Her seemingly effortless leap from playing someone’s little girl into more grownup parts — Zoey would be in her 20s by the end of The West Wing’s run — came about because she wasn’t exactly a household name. “I was with all of these adults on a serious show,” she says. “I was never on a show that younger people watched. I wasn’t famous.”
Then, in July 2007, the first episode of Mad Men aired. As ad agency newbie Peggy Olson — wearing a tight, mustard-colored sweater with short, uneven bangs and a wide-eyed, watchful expression — Moss made her entrance trailing after Christina Hendricks’s imperious head secretary, Joan. Seven Emmy nominations later, her anonymous days were over.
The noisy customers starting to trickle into the lounge for end-of-the-day drinks barely glance at Moss, who, despite now calling Manhattan home, is a very playful California girl today: she’s wearing a short blue skirt and a sheer white T-shirt covering a lacy Day-Glo orange bralette.
Not long after she’s seated, she whips out a foil packet of effervescent vitamin powder. Before she pours it into a glass of ice water, she quips, “I’m going to snort this off my hand.”
In the wake of her Handmaid’s triumph (“Moss’s performance is perfect: at once contained and open, withdrawn and bristlingly aware,” read a typical review), her producing skills and marketing savvy have also been on display.
“Some people may have a hesitation about going to a place that hasn’t had their tentpole show yet,” was Moss’s reasoning when it came to embracing Hulu, even though the streaming service was still searching for a breakthrough hit before this series. “But I actually love it because you get more marketing attention, a bigger budget.
"That’s what it was like for Mad Men and for Top of the Lake. You get more focus because you’re the one they’re going to put everything behind.”
Still, there have been teachable moments. Last April during a post-premiere panel at the Tribeca Film Festival, she learned that, once the spotlight is on you, it’s important to choose your words carefully. When asked if Handmaid’s was a feminist tale, Moss replied it was a “human story.”

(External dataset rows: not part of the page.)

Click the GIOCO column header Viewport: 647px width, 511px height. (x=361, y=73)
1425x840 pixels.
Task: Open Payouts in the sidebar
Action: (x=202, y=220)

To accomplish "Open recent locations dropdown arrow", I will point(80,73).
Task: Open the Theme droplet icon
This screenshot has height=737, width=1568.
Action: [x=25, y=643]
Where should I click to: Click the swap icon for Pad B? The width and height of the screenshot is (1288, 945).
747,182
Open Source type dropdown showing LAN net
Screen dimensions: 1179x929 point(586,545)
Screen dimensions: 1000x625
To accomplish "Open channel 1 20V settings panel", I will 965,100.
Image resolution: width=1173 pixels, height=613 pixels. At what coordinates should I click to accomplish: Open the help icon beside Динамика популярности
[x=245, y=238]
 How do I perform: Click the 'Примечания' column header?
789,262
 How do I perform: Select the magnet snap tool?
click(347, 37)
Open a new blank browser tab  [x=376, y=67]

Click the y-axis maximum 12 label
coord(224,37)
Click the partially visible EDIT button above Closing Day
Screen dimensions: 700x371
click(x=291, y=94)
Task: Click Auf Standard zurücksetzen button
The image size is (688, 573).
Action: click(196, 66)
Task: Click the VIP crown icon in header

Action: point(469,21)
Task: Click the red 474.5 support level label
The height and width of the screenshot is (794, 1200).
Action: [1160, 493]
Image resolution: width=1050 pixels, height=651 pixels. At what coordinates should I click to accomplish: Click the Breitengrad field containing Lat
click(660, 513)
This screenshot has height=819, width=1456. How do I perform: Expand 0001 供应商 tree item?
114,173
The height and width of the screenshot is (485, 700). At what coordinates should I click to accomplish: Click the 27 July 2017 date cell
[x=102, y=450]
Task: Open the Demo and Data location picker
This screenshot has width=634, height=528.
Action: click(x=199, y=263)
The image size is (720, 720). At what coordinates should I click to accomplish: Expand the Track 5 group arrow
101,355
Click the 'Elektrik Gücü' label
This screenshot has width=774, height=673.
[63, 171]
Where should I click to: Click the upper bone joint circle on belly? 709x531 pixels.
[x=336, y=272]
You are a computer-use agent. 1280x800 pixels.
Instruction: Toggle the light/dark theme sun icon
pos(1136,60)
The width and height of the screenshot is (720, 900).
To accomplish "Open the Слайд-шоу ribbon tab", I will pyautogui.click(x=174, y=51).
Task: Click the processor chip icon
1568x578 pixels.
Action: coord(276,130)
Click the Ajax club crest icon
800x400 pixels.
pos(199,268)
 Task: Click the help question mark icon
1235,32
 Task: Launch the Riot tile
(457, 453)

The internet lit up with accusations that she was trying to downplay the obvious connections among the series, the women’s movement and the current political climate.
“Stung is a great word,” Moss says. She calls herself a longtime feminist, and was with the thousands who showed up at the Women’s Day March in Toronto (where Handmaid’s Tale is shot) to protest President Donald Trump. “But I’ve listened to what I said, and I obviously didn’t communicate my thoughts correctly. Which I can take full ownership of.
"But also, I’m not a politician. I haven’t been trained. I haven’t practiced. I only have my personal feelings. That said, I obviously should have said, ‘This is a feminist story, first and foremost, but it is also et cetera, et cetera.’”
For the past half hour, Moss’s phone has not stopped buzzing. “Why are you calling me?” she says to her mobile after glancing at the screen and seeing her agent’s number. In September, production will begin on the second season of Handmaid’s Tale, on which she will be upgraded to executive producer.
Also occupying her thoughts is a limited series for BBC America — which she’ll also star in and executive-produce — about Typhoid Mary, the woman known as the Patient Zero of typhoid fever. “It’s called… FEVER,” Moss hisses mock-menacingly, then laughs. “Another comedy! I figured I hadn’t played an asymptomatic carrier who’s a murderer yet. So I was like, ‘Let’s do that! Let’s really alienate audiences.’”
Though she’s slated to take some time off soon, she’s not sure she can keep her workaholic tendencies at bay. “It usually doesn’t go too well for me,” she admits with a knowing shrug. “I like to work, and time off always disappears. When I’m a little older, I can slow down.”